Have you ever noticed how it seems that other people just seem to know what they’re doing when it comes to relating to other people?
I believe that no one really does know what to do, and that how we act and what we say in any given social setting is a balance between two things. One, how much we express of ourselves – what we are really thinking and feeling. And two, what bubbles up out of our cultural programming. Now I’m very socially awkward. I really do not programme very well. As a result I end up thinking too much about how I should be acting and what I should be saying, so much so that I usually feel very awkward in a social setting. But being a socially awkward person can be turned to an advantage when we enter a new culture, such as in an Aboriginal community.
Firstly, being socially awkward we are used to standing around looking stupid while we work out what we should be doing. Secondly, we are more likely to admit we’re out of our element and thus ask questions. This is a good thing! Thirdly, we are patient and wait for a more socially adept friend to guide us. Cross-culturally it’s good to find friends within the new culture who can be your social and cultural guide. So by observing, asking plenty of questions, and following our cultural guides we can learn a lot about a new culture and how to respond. And as we learn more we will become more capable in relating to Indigenous people.
However, the socially awkward should be warned – you by no means have the advantage in the cross-cultural situation.

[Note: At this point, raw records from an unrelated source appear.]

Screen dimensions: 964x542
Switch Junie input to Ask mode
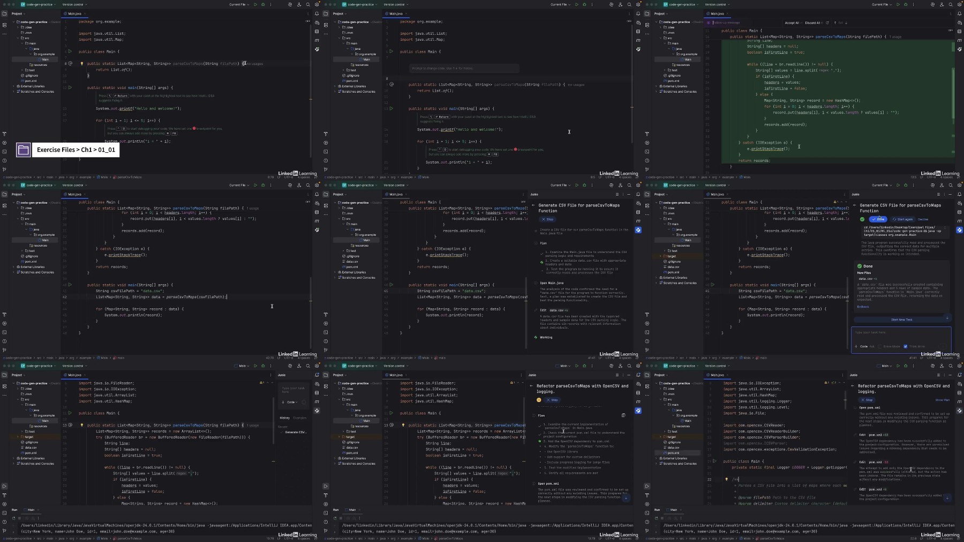(x=872, y=346)
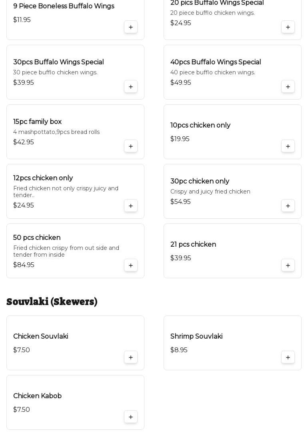The image size is (308, 433).
Task: Open 40pcs Buffalo Wings Special title
Action: (x=216, y=62)
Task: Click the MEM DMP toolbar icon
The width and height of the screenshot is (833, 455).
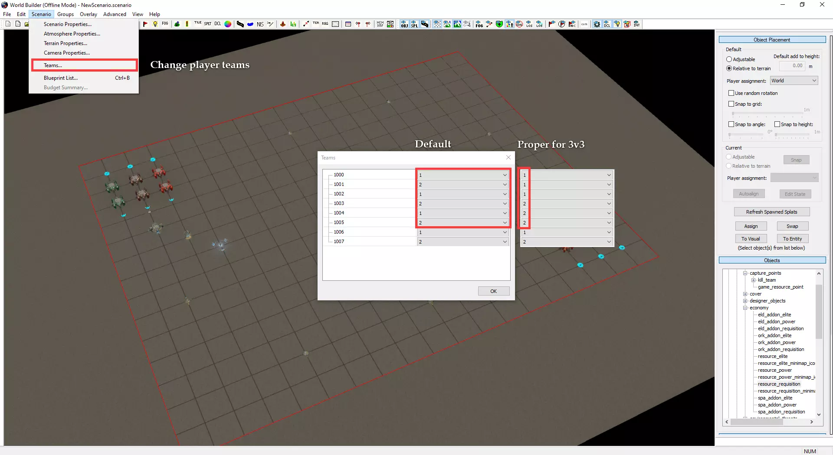Action: pos(380,24)
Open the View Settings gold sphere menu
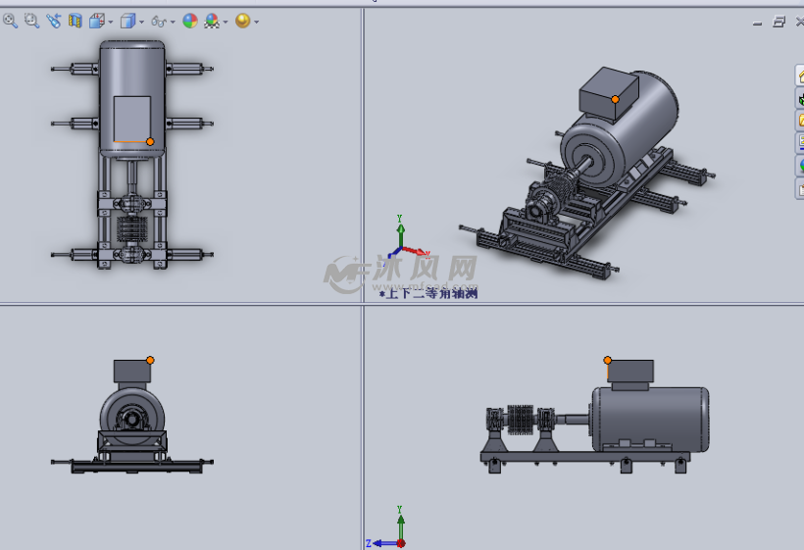This screenshot has width=804, height=550. 242,21
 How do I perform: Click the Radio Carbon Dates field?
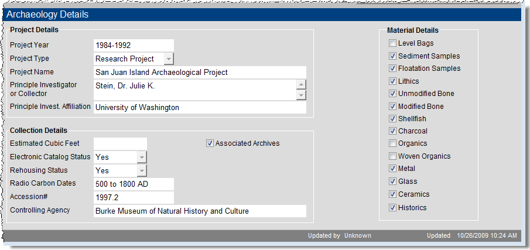pyautogui.click(x=134, y=184)
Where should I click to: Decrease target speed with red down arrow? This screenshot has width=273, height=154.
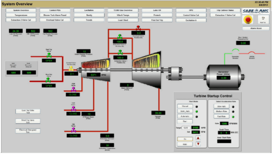coord(198,144)
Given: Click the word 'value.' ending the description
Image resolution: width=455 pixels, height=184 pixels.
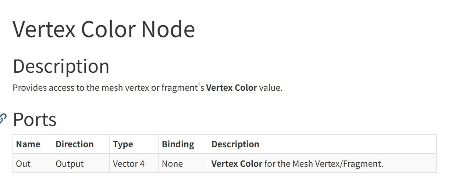Looking at the screenshot, I should coord(271,88).

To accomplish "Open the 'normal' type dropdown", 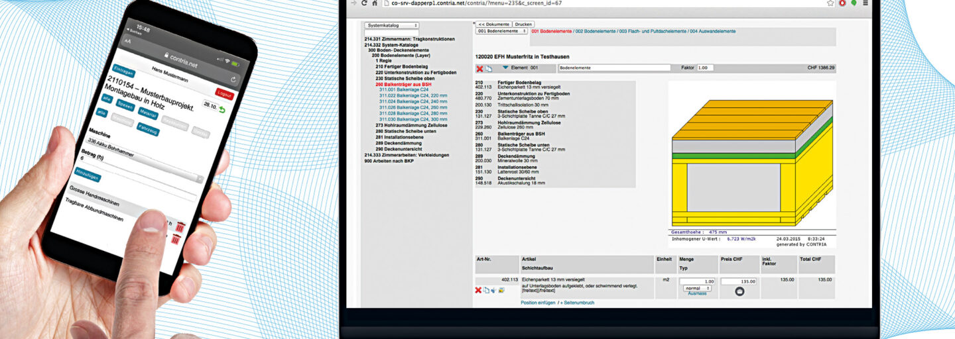I will (697, 288).
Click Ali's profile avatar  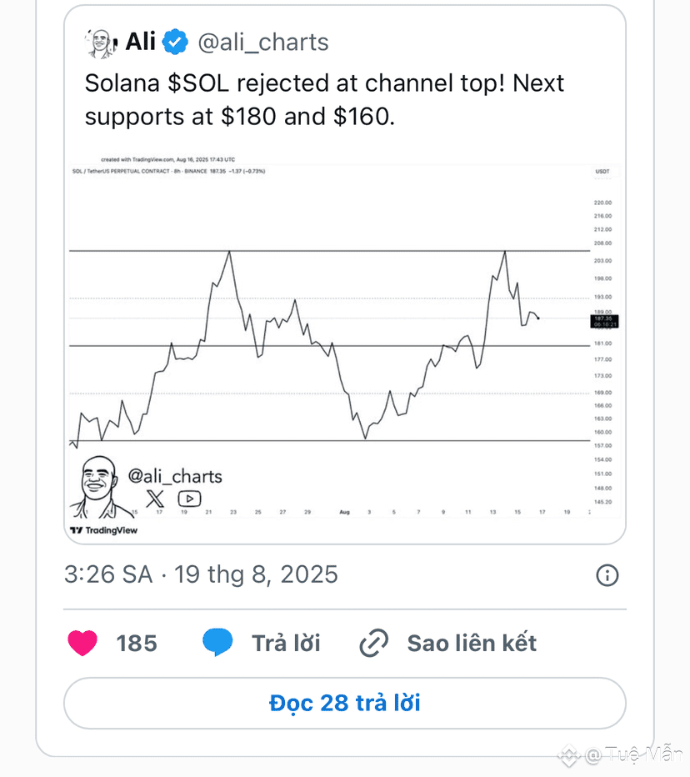(x=101, y=43)
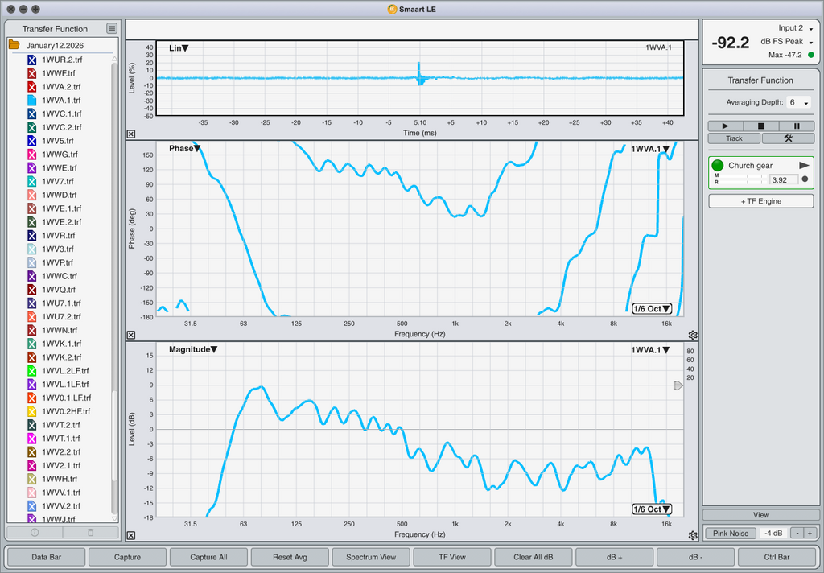The width and height of the screenshot is (824, 573).
Task: Click the trash icon below the file list
Action: point(90,533)
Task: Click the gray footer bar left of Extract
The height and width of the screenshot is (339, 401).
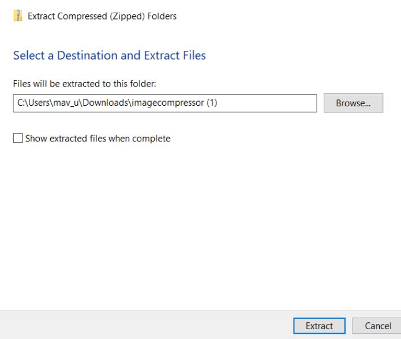Action: click(x=146, y=325)
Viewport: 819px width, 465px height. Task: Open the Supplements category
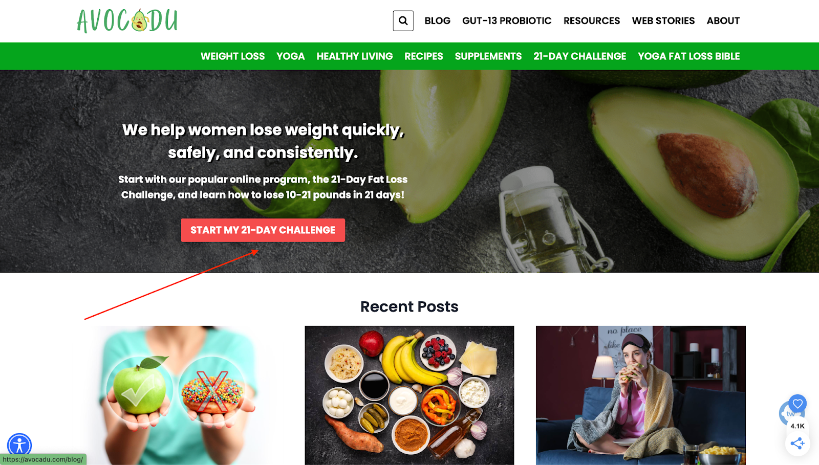[488, 56]
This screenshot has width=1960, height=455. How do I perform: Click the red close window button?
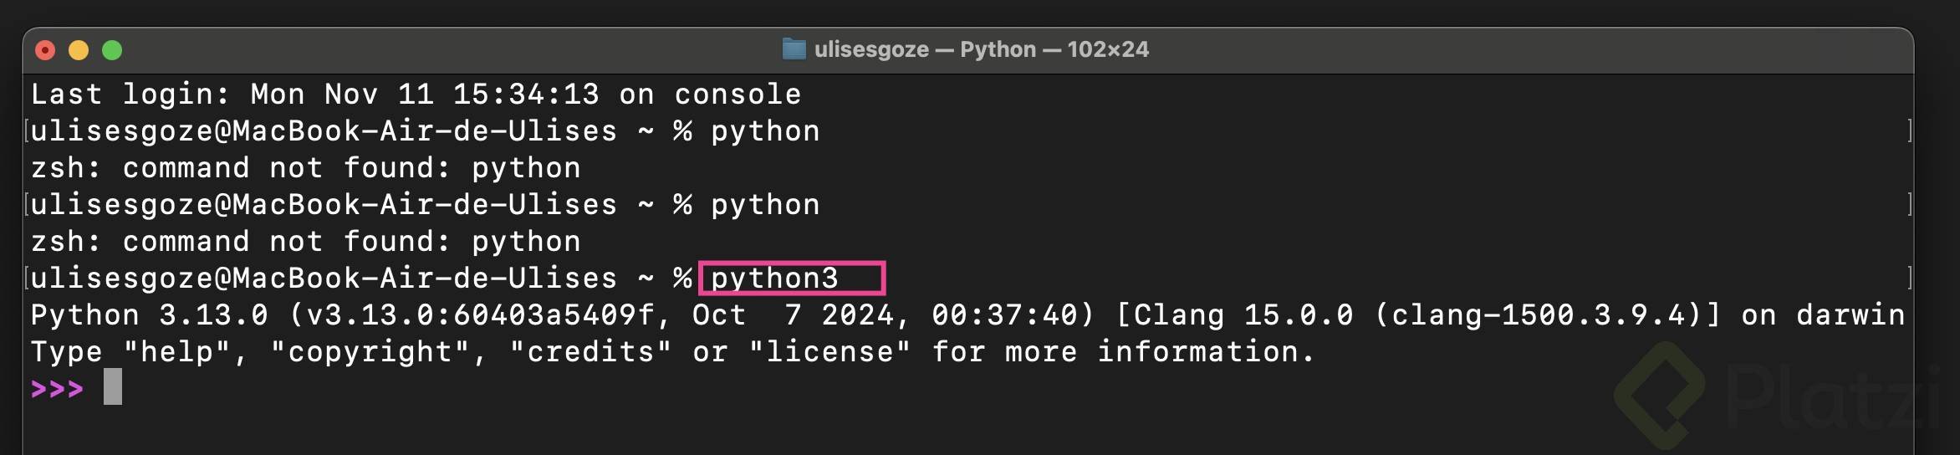tap(45, 51)
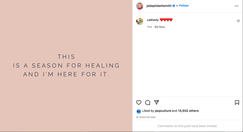Open jadapinkettsmith username link
This screenshot has height=132, width=243.
tap(159, 6)
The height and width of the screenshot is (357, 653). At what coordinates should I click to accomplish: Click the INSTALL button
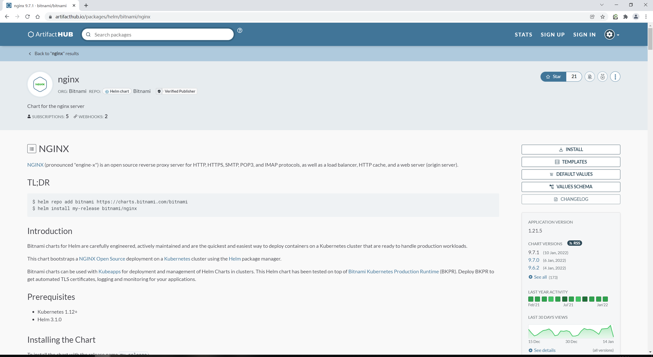[x=571, y=150]
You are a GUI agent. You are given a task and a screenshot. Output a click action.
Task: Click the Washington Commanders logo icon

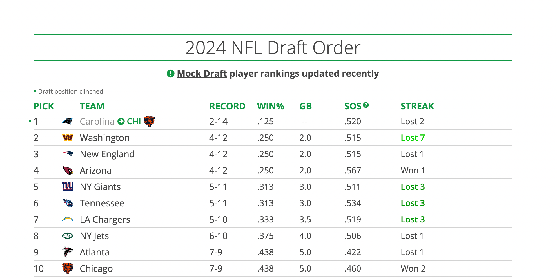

The stand backish approach I have just described is a very safe way to engage in a new culture such as when one starts working with Aboriginal people. But the real trick is to balance this learning and understanding of culture in your head with a different kind of understanding. We could call it learning by experience, but it is not the experience I want to emphasise. It is letting go of our fear to let our real person inside come out. A genuine expression is much more valuable than a cold and calculated one when it comes building relationship with others even in another culture. I have recently realised that for all my experience with Yolngu people, I have huge difficultly knowing how to simply relate to an Indigenous person. Meeting someone in the street the other day I just didn’t know how to express myself to this person. I felt like I needed to know what would be the ‘right’ thing to do. However, after thinking about it I realised that my awkwardness was a disadvantage in this case and that I needed to allow a greater degree of self expression. Some ‘white fellas’ get along very well with Indigenous people because they are able to remain genuine or respond naturally to people. This is a more extrovert characteristic and it is very important for enabling personal relationships with people in other cultures. Visiting, meeting and talking to others is essential to learning to relate to another culture. If we do not allow relationships to blossom we remain marginal to the culture looking at it from the outside. Instead, get involved and let yourself bubble out when ever you can. The danger here is breaking a social rule or taboo and this can be embarrassing or even harmful to yourself or others. However, we cannot allow this to keep us introverted or shy. The trick is to balance natural self expression and being aware of the cultural environment you are in, learning both from the mistakes, and relationships that arise from letting go, and from the observations and questions that arise from awkwardness.